Download or read book For Whom the Bell Tolls written by Ernest Hemingway. This book was released on 2014-05-22. Available in PDF, EPUB and Kindle. Book excerpt: In 1937 Ernest Hemingway traveled to Spain to cover the civil war there for the North American Newspaper Alliance. Three years later he completed the greatest novel to emerge from “the good fight,” For Whom the Bell Tolls. The story of Robert Jordan, a young American in the International Brigades attached to an antifascist guerilla unit in the mountains of Spain, it tells of loyalty and courage, love and defeat, and the tragic death of an ideal. In his portrayal of Jordan's love for the beautiful Maria and his superb account of El Sordo's last stand, in his brilliant travesty of La Pasionaria and his unwillingness to believe in blind faith, Hemingway surpasses his achievement in The Sun Also Rises and A Farewell to Arms to create a work at once rare and beautiful, strong and brutal, compassionate, moving, and wise. “If the function of a writer is to reveal reality,” Maxwell Perkins wrote to Hemingway after reading the manuscript, “no one ever so completely performed it.” Greater in power, broader in scope, and more intensely emotional than any of the author's previous works, it stands as one of the best war novels of all time.

Our Enemies in Blue

Author :
Release : 2015-08-03
Genre : Political Science
Kind : eBook
Book Rating : 151/5 ( reviews)

Download or read book Our Enemies in Blue written by Kristian Williams. This book was released on 2015-08-03. Available in PDF, EPUB and Kindle. Book excerpt: Let's begin with the basics: violence is an inherent part of policing. The police represent the most direct means by which the state imposes its will on the citizenry. They are armed, trained, and authorized to use force. Like the possibility of arrest, the threat of violence is implicit in every police encounter. Violence, as well as the law, is what they represent. Using media reports alone, the Cato Institute's last annual study listed nearly seven thousand victims of police "misconduct" in the United States. But such stories of police brutality only scratch the surface of a national epidemic. Every year, tens of thousands are framed, blackmailed, beaten, sexually assaulted, or killed by cops. Hundreds of millions of dollars are spent on civil judgments and settlements annually. Individual lives, families, and communities are destroyed.
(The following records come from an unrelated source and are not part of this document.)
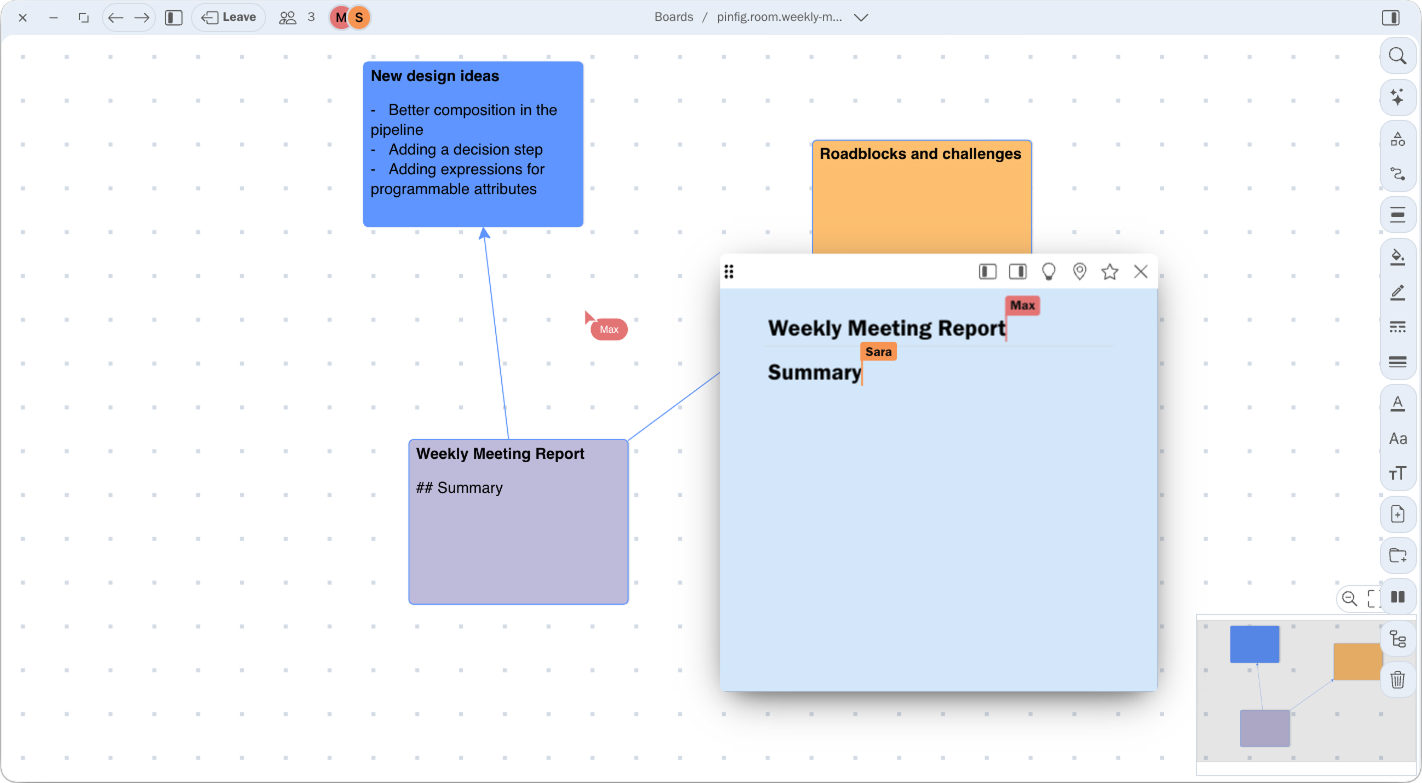The width and height of the screenshot is (1422, 783).
Task: Toggle the right panel in top bar
Action: click(1390, 17)
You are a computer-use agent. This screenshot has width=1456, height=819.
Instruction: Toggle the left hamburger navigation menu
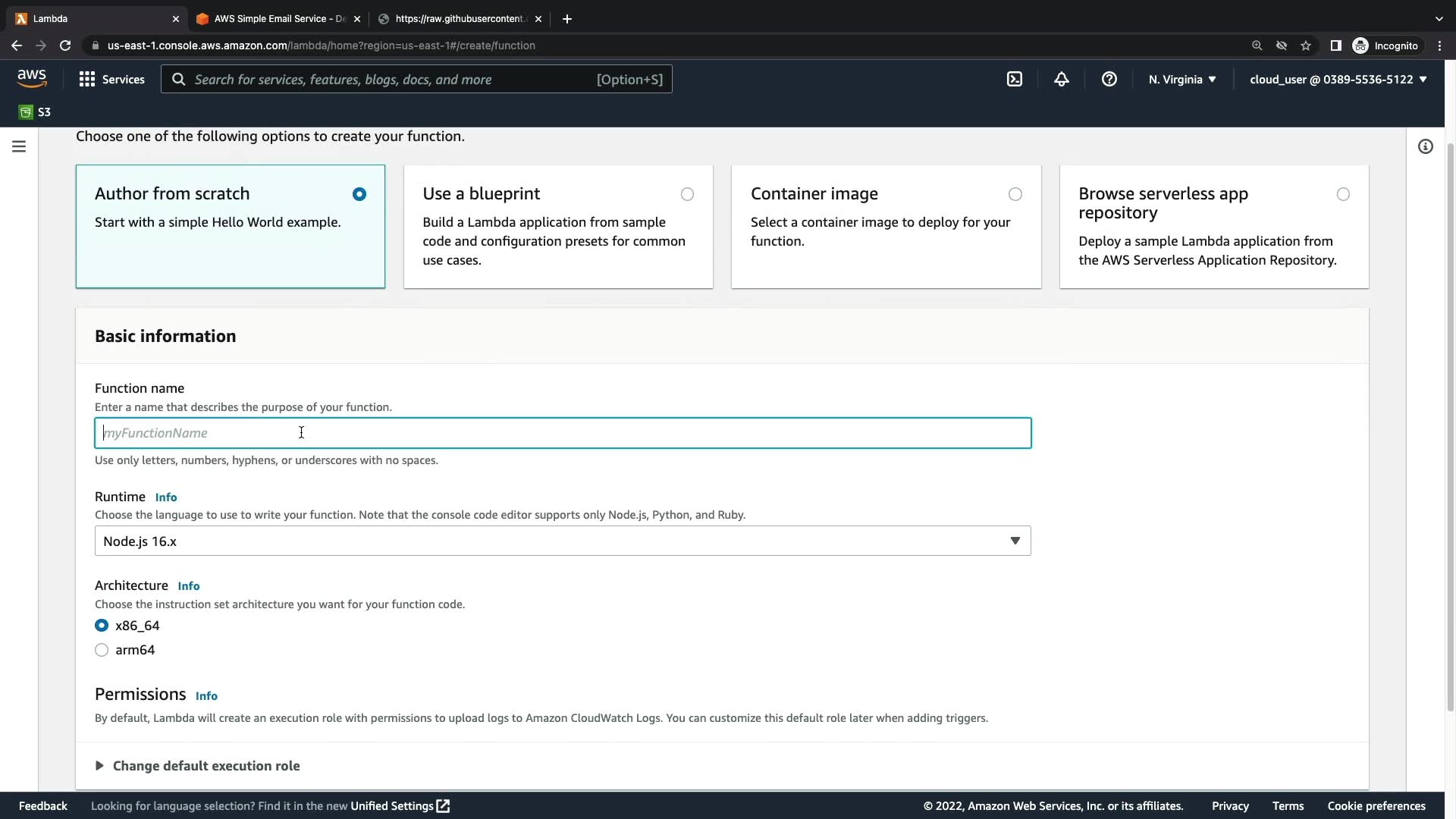19,146
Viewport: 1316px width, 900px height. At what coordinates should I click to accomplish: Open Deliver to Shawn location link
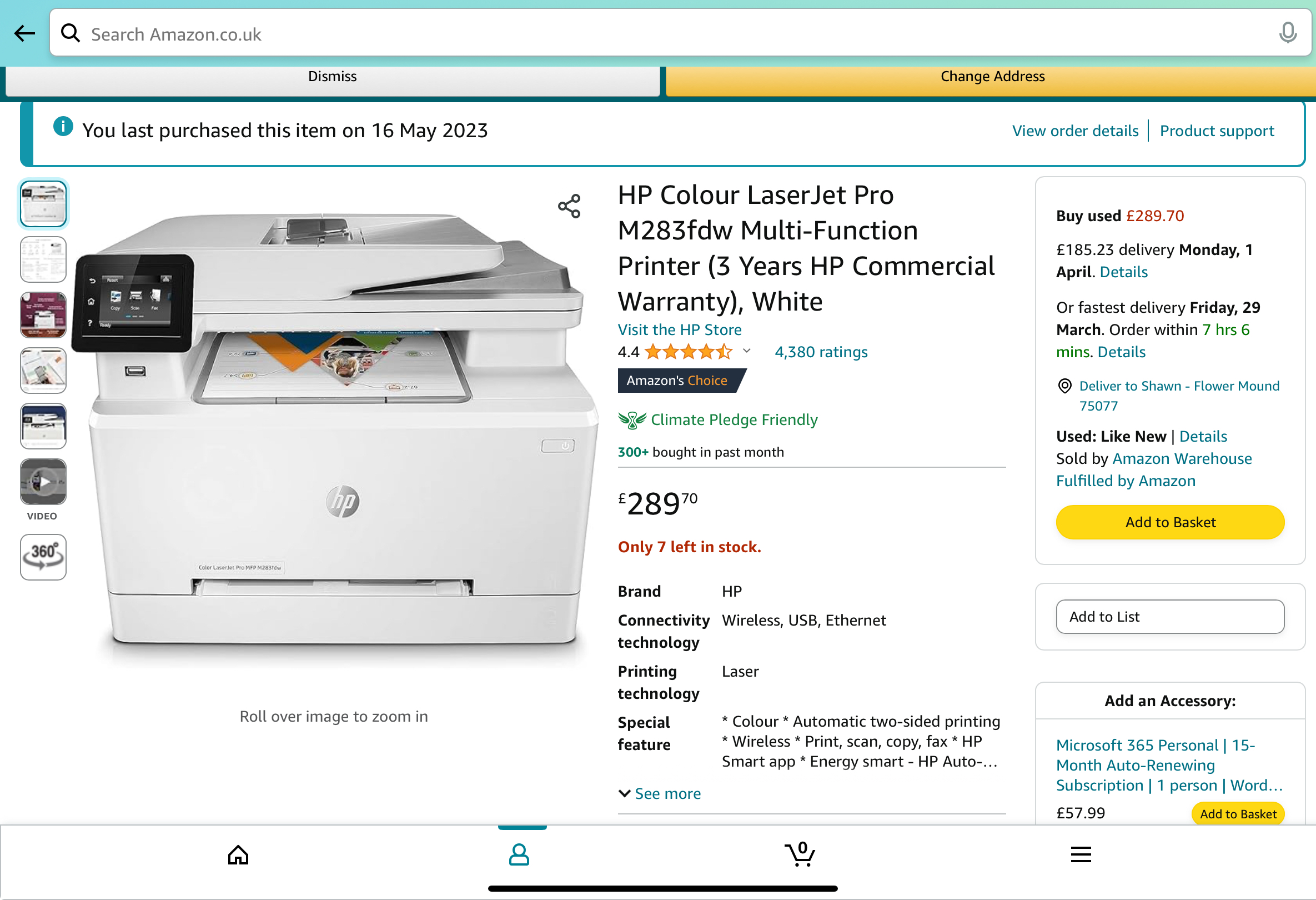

In this extensively revised and updated edition of his seminal study of policing in the United States, Kristian Williams shows that police brutality isn't an anomaly, but is built into the very meaning of law enforcement in the United States. From antebellum slave patrols to today's unarmed youth being gunned down in the streets, "peace keepers" have always used force to shape behavior, repress dissent, and defend the powerful. Our Enemies in Blue is a well-researched page-turner that both makes historical sense of this legalized social pathology and maps out possible alternatives.